Duft- und Aromapflanzen: Eine Unterscheidung
Im Garten- und Landschaftsbau wird zwischen Duftpflanzen und Aromapflanzen unterschieden. Pia Präger vom Bundesverband Garten-, Landschafts- und Sportplatzbau (BGL) e.V. erläutert:
Duftpflanzen verströmen ihre ätherischen Öle fortwährend und ohne, dass wir etwas dafür tun müssen, wie zum Beispiel Rosen oder Jasmin. Aromapflanzen wollen dagegen explizit berührt, ihre Blätter zerrieben werden, dazu zählen unter anderem Rosmarin und Pfefferminze.

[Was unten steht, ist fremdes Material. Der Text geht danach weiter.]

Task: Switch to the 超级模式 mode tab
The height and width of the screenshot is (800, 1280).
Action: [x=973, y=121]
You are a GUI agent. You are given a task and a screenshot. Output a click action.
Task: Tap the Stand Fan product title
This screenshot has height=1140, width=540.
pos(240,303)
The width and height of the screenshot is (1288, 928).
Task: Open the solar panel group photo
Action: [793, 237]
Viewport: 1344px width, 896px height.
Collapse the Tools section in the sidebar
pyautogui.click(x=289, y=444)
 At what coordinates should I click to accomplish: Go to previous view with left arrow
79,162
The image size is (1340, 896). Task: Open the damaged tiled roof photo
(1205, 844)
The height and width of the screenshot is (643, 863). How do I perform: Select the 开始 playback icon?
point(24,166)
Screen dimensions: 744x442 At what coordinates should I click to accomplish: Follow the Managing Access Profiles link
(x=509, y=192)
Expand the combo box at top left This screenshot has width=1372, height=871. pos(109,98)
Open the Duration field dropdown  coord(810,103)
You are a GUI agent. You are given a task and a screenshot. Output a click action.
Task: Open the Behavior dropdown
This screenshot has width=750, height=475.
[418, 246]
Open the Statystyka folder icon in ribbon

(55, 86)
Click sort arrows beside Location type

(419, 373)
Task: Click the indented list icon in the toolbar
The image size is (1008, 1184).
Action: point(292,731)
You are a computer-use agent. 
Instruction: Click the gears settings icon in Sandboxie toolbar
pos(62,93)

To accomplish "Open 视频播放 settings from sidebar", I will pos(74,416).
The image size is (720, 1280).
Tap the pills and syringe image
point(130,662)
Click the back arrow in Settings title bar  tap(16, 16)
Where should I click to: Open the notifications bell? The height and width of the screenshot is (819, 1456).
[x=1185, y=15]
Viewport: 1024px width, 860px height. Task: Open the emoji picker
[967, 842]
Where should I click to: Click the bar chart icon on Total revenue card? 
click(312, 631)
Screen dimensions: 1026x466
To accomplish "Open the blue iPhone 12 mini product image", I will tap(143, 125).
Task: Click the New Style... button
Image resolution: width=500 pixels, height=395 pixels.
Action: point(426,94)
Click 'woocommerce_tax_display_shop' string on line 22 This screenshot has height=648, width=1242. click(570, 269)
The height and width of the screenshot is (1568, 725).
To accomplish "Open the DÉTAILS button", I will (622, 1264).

Landschaftsgärtner empfehlen, Aromapflanzen in gut erreichbarer Nähe zu platzieren, beispielsweise neben Terrassen, entlang von Wegen oder am Beetrand. Dies ermöglicht es, ihre Blätter im Vorbeigehen zu berühren und bei Bedarf für kulinarische Zwecke zu ernten. Einige flachwachsende Stauden wie verschiedene Thymianarten und die römische Kamille eignen sich sogar als Rasenersatz oder zur Begrünung von Fugen in Steinwegen, wo sie beim Betreten Duft freisetzen.
Intensität und optimale Platzierung
Duftpflanzen können, im Gegensatz zu Aromapflanzen, auch weiter hinten im Beet positioniert werden. Die Wahl des Standortes hängt von der Intensität ihrer ätherischen Öle ab. Hyazinthen beispielsweise verströmen bereits im frühen Frühjahr einen markanten, schweren Duft und eignen sich daher für hintere Gartenbereiche. Ihre auffälligen Blüten in Pink, Blau, Gelb und Weiß sind auch aus der Entfernung gut sichtbar.
Dezent duftende Pflanzen wie bestimmte Tulpen- und Narzissensorten, darunter die weißblühende Narcissus recurvus oder die rosafarbene Miniaturtulpe ‘Norah‘, sollten hingegen im Vordergrund gepflanzt werden, um ihre Aromen nicht verfliegen zu lassen.
Harmonische Duftkompositionen im Garten
Bei der Auswahl von Duftpflanzen ist es wichtig, die Gesamtkomposition der Düfte im Garten zu berücksichtigen. Pia Präger vom BGL betont:
Wichtig ist, die Pflanzen nicht einzeln, sondern im Zusammenspiel mit den anderen Düften im Garten auszuwählen. Manche Kombinationen machen sich wirklich gut, andere passen dagegen gar nicht – natürlich immer auch abhängig vom persönlichen Geschmack!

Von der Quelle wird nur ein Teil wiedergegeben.